People, of course, turned to their most trusted search engine—Google. Within that engine, queries such as “swine flu symptoms” and “swine flu” rose as quickly as the hysteria itself. The following is a list of the top ten visited websites based on these search terms.

1. CDC.gov
2. Wikipedia.com
3. News.Google.com
4. News. Yahoo.com
5. MySpace.com
6. CNN.com
7. Yahoo.com
8. PandemicFlu.gov
9. Facebook.com
10. WHO.int

This list offers an interesting glimpse into the way people find information. While the most visited site is a government sanctioned and endorsed entity, the second couldn’t be more different as a publicly created and publicly edited venue.

Overall, it is telling that there are just as many government sites (Center for Disease Control, Pandemic Flu, and World Health Organization) as there are social networking and user-fueled sites (Wikipedia, MySpace, and Facebook). And while there isn’t any one type of site dominating this list, general news sites do comprise four of the top ten sites.

It seems, therefore, that people are not content, on the whole, to accept what any one institution or organization has to say about issues of global import.

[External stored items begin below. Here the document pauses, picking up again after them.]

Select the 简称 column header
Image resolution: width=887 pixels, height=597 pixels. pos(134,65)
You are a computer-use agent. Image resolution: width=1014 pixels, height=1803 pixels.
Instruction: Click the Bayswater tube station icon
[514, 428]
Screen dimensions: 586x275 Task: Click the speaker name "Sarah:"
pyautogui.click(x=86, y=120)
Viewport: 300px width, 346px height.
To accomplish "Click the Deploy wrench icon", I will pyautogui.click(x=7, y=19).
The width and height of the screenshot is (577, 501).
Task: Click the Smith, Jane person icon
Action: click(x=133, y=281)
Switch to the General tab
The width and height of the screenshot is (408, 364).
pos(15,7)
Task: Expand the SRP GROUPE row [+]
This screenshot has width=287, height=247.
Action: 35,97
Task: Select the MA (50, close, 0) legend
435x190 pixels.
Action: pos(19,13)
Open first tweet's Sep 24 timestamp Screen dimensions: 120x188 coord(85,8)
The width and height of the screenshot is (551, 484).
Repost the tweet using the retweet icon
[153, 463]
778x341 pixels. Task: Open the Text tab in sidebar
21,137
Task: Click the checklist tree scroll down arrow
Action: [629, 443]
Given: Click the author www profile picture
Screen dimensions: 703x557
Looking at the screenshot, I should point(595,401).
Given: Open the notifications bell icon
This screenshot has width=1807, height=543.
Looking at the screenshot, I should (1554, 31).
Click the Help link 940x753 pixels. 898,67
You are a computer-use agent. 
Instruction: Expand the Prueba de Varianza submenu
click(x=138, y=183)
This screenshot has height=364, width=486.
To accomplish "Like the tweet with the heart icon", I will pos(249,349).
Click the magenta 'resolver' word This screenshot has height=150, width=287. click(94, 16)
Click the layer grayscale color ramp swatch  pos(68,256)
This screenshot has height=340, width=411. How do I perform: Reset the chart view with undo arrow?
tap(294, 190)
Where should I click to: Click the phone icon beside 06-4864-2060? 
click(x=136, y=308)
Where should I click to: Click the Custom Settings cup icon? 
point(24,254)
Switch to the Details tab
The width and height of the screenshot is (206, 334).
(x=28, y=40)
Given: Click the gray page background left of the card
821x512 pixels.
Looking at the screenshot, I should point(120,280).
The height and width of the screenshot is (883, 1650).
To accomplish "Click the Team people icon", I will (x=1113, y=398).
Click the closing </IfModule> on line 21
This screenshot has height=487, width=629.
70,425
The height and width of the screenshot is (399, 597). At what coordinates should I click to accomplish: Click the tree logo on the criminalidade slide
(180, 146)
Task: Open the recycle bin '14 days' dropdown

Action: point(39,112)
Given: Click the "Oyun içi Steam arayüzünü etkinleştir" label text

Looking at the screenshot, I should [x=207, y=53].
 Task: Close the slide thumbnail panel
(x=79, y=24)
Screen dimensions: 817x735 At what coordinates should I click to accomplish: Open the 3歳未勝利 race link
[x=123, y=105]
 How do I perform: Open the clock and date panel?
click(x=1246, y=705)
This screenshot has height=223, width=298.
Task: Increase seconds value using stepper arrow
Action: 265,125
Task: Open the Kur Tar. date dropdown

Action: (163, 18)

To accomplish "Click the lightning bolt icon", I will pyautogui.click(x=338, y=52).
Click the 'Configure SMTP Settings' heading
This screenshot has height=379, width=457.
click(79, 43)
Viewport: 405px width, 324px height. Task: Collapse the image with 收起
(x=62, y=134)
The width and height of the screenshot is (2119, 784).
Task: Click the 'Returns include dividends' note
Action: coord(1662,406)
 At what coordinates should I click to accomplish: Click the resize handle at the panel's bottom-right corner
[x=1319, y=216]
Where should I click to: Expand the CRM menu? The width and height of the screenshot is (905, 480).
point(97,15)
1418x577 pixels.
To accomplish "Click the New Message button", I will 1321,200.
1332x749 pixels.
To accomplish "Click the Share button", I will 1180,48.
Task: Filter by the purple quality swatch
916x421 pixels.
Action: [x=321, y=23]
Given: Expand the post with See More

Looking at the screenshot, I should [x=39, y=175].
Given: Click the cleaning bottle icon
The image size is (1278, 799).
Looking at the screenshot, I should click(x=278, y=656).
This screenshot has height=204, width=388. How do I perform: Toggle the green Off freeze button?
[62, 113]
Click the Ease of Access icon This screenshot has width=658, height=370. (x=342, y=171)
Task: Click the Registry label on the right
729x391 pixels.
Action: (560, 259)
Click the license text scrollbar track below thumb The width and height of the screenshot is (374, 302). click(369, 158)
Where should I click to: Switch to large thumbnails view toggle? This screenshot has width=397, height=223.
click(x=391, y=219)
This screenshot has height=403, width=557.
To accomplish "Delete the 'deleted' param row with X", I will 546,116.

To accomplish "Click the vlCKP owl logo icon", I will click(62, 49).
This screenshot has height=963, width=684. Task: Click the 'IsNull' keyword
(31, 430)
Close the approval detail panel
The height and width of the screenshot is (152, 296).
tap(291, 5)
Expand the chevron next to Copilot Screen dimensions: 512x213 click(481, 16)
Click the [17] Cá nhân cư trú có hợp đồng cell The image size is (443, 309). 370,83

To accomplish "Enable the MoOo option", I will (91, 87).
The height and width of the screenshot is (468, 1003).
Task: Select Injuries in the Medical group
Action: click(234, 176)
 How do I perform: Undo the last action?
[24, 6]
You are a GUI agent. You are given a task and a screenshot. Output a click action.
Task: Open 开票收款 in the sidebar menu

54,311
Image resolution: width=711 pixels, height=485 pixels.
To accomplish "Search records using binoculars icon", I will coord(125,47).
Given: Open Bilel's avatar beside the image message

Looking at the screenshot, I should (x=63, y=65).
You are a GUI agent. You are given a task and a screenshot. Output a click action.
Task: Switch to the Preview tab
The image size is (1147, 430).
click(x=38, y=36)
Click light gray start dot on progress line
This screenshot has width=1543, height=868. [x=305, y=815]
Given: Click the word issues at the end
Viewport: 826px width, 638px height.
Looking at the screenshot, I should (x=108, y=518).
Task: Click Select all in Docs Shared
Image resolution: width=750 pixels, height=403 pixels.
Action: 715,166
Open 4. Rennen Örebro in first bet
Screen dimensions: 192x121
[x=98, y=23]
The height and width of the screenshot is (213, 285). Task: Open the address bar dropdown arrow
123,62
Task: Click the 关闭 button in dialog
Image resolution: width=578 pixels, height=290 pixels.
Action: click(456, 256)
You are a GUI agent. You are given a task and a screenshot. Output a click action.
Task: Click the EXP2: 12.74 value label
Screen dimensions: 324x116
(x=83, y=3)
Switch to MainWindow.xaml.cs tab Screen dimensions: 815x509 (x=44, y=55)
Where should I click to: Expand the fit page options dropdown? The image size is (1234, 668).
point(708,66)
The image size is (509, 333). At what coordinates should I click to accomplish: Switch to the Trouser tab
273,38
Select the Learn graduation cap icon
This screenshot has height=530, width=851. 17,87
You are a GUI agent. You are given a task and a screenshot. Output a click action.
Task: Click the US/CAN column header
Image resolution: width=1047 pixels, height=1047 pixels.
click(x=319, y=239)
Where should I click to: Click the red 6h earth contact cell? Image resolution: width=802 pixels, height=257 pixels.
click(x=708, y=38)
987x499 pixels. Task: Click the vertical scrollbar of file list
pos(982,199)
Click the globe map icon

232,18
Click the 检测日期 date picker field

Before the internet made these multiple channels of information possible, the official government line was given a lot more credence.

In an age of government mistrust (especially in the United States), information is not so much believed as cross referenced. If this list can be seen as any indication, facts are taken from the government and checked against what both the public and the journalistic community have to say. It’s difficult, however, to make a judgment about this type of information dissemination. On one hand, there is a greater pool of information and a more open view about fact sharing. But by the same token, unregulated information sharing can lend itself to inaccuracy, conflicting accounts, and personal interpretation.

Therefore, to get accurate information about any one topic, it simply means a lot more work on the individual’s part. Information must be taken from multiple sources, sifted through, and pitted against each other to determine what seems most likely and most reasonable.